EXERCISE >> Return a copy of every line in the records that includes the word "Viewport".

THE INPUT >>

◆ ◆ ◆

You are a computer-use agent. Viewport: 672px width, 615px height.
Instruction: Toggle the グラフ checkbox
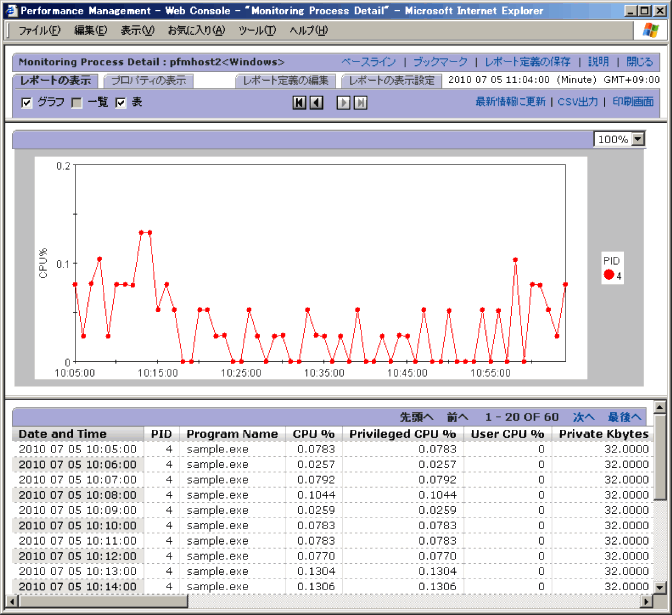pyautogui.click(x=27, y=102)
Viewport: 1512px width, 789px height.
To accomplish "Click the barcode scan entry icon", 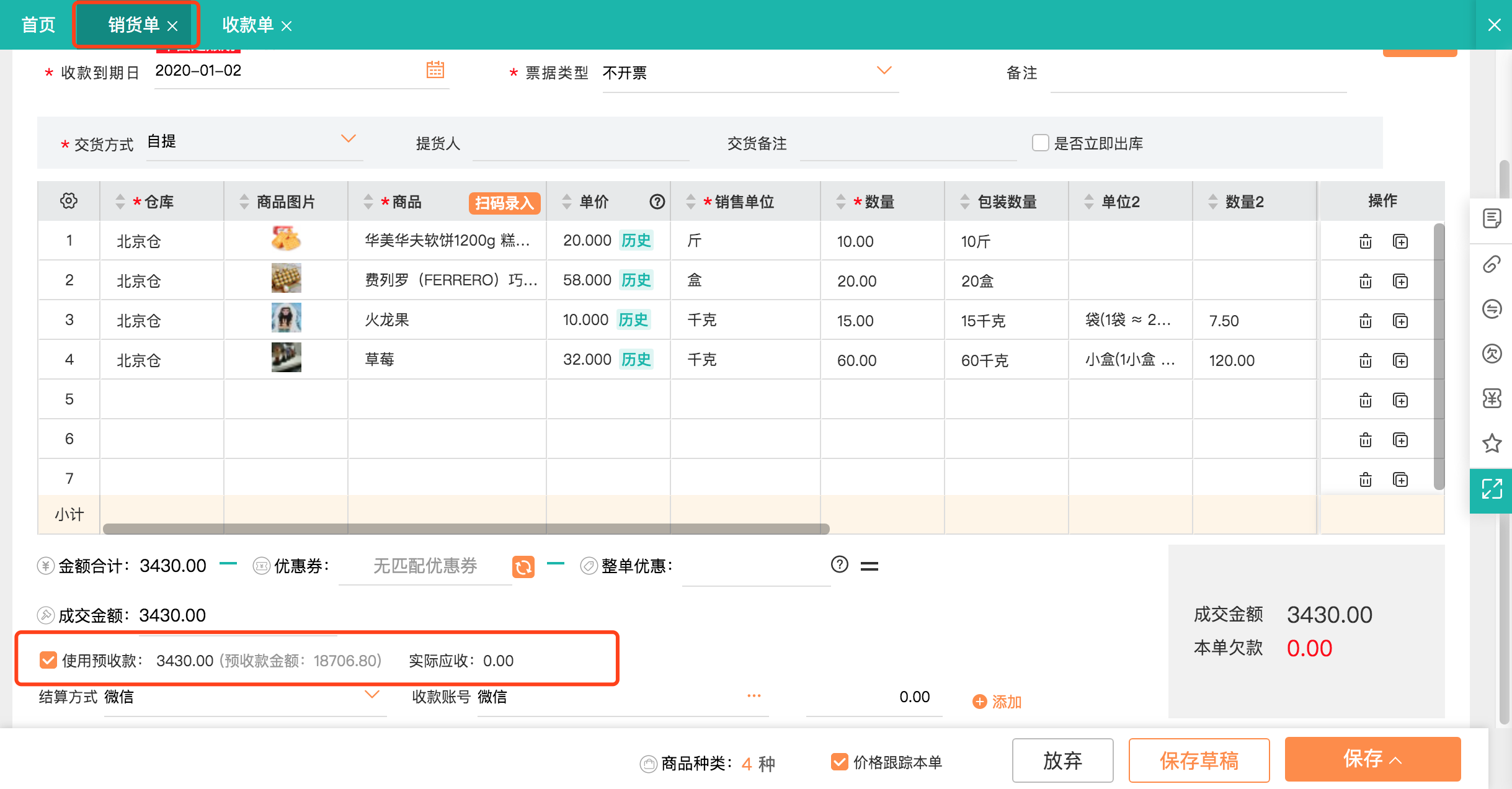I will click(x=504, y=201).
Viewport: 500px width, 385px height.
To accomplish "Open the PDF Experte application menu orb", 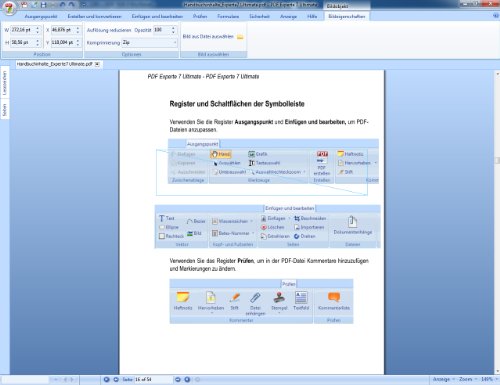I will [9, 8].
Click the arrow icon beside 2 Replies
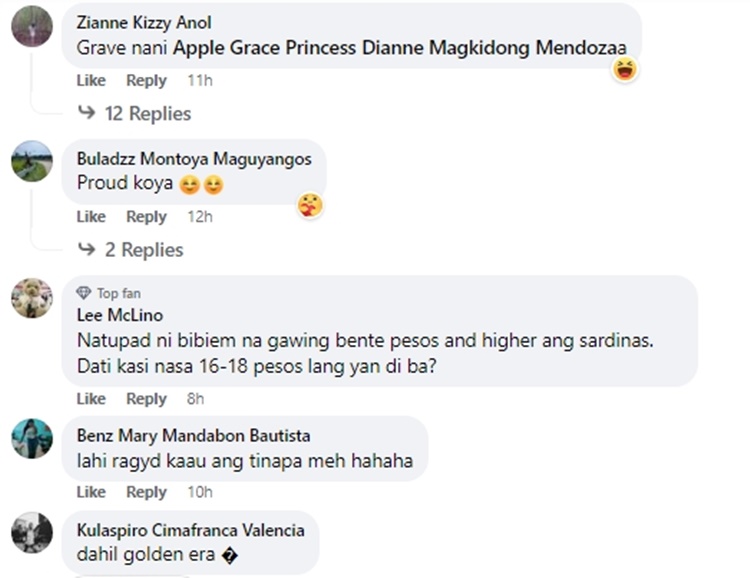 tap(87, 249)
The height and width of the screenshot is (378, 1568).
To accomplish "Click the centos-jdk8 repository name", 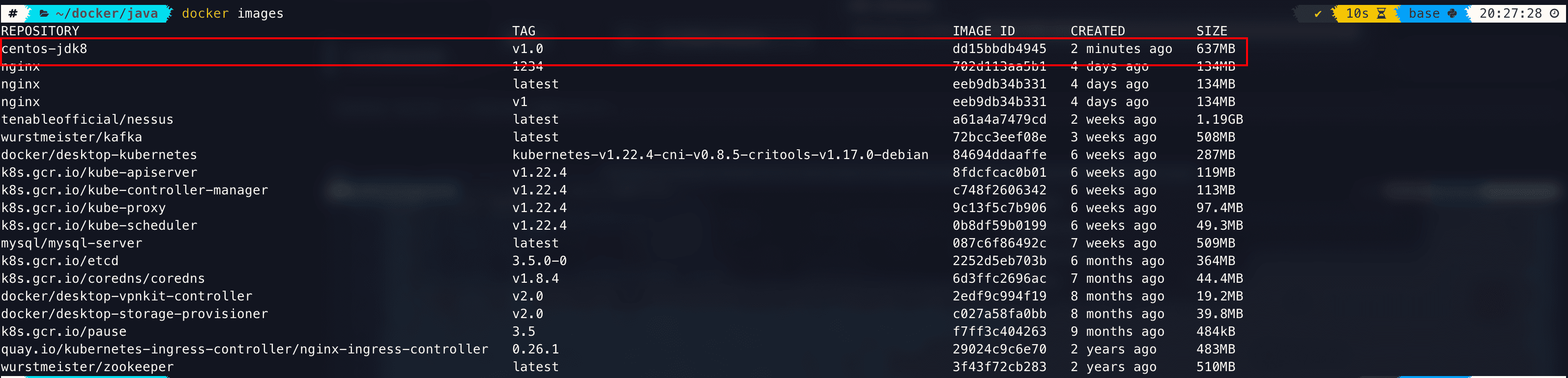I will pyautogui.click(x=44, y=49).
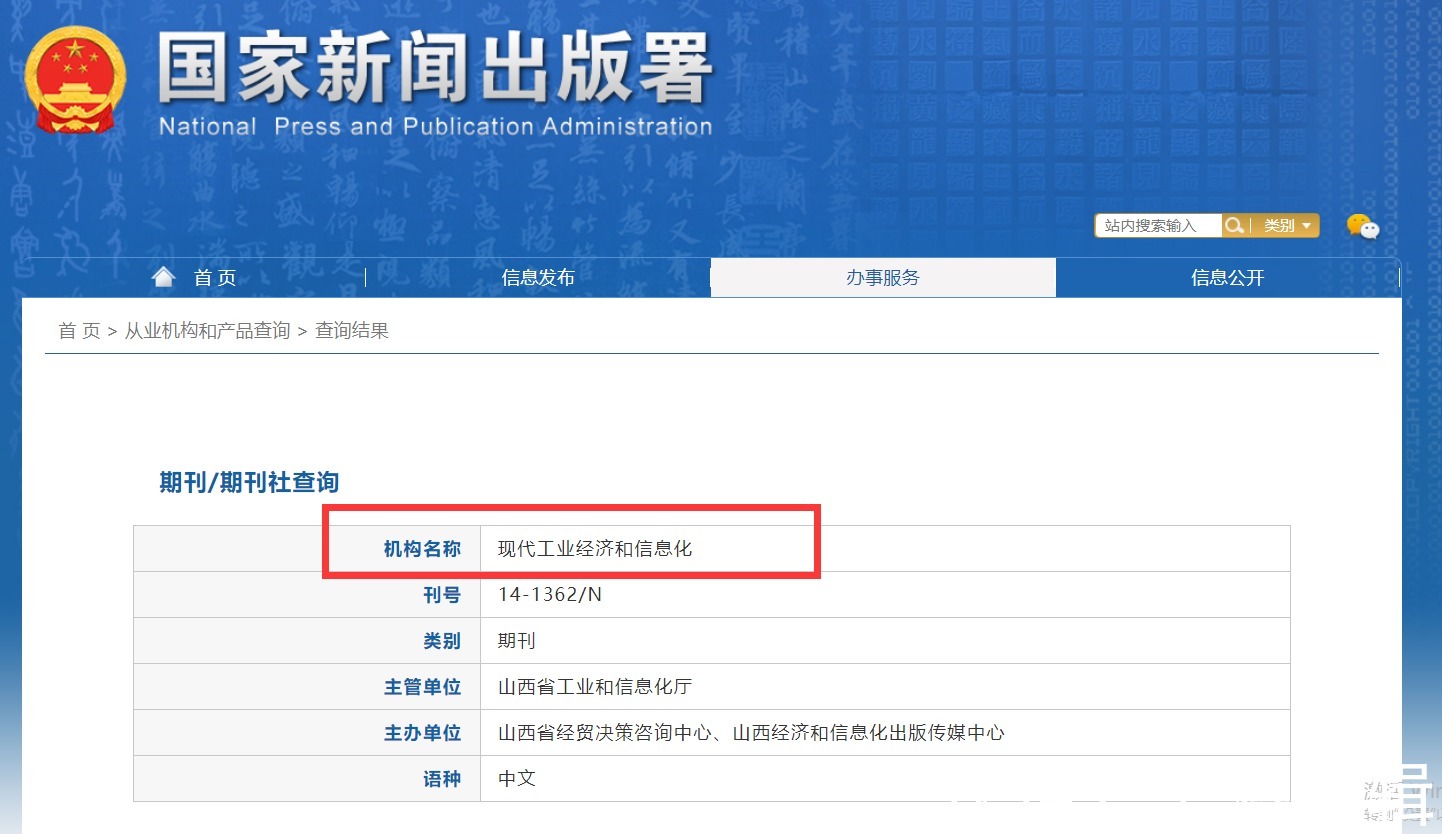
Task: Click the 国家新闻出版署 site title
Action: point(435,70)
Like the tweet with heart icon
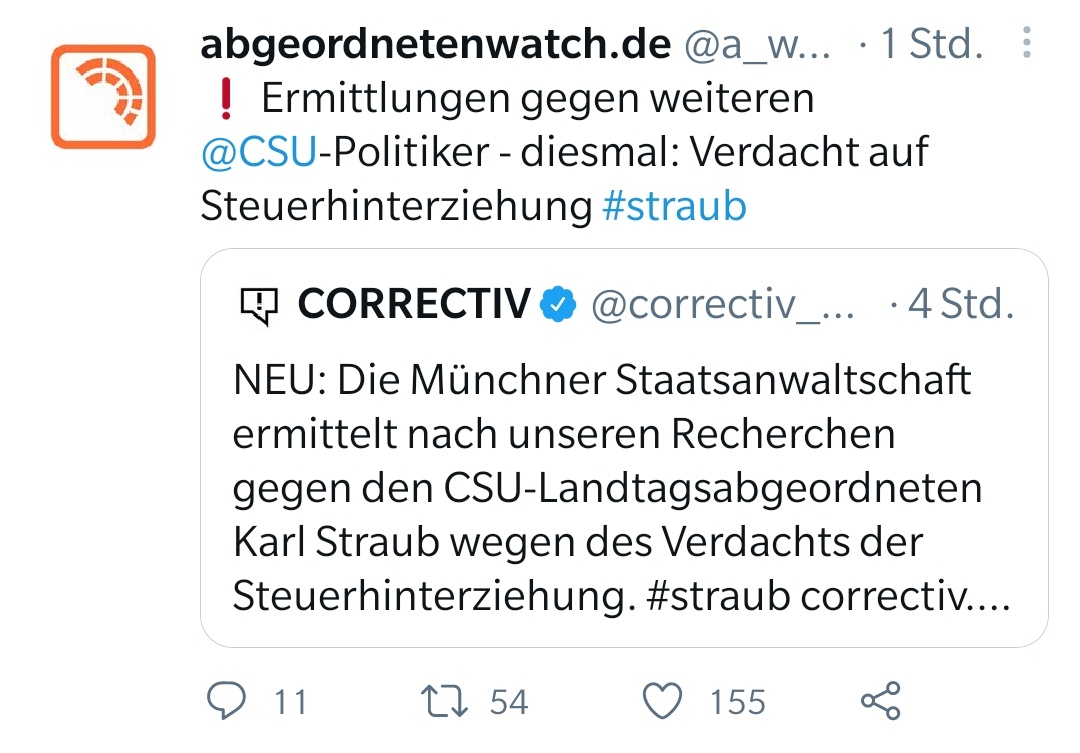This screenshot has width=1080, height=753. coord(662,701)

◆ ◆ ◆

RESULT OF THIS EXERCISE >>
You are a computer-use agent. Viewport: 672px width, 615px height.
Viewport: 1512px width, 789px height.
Viewport: 500px width, 385px height.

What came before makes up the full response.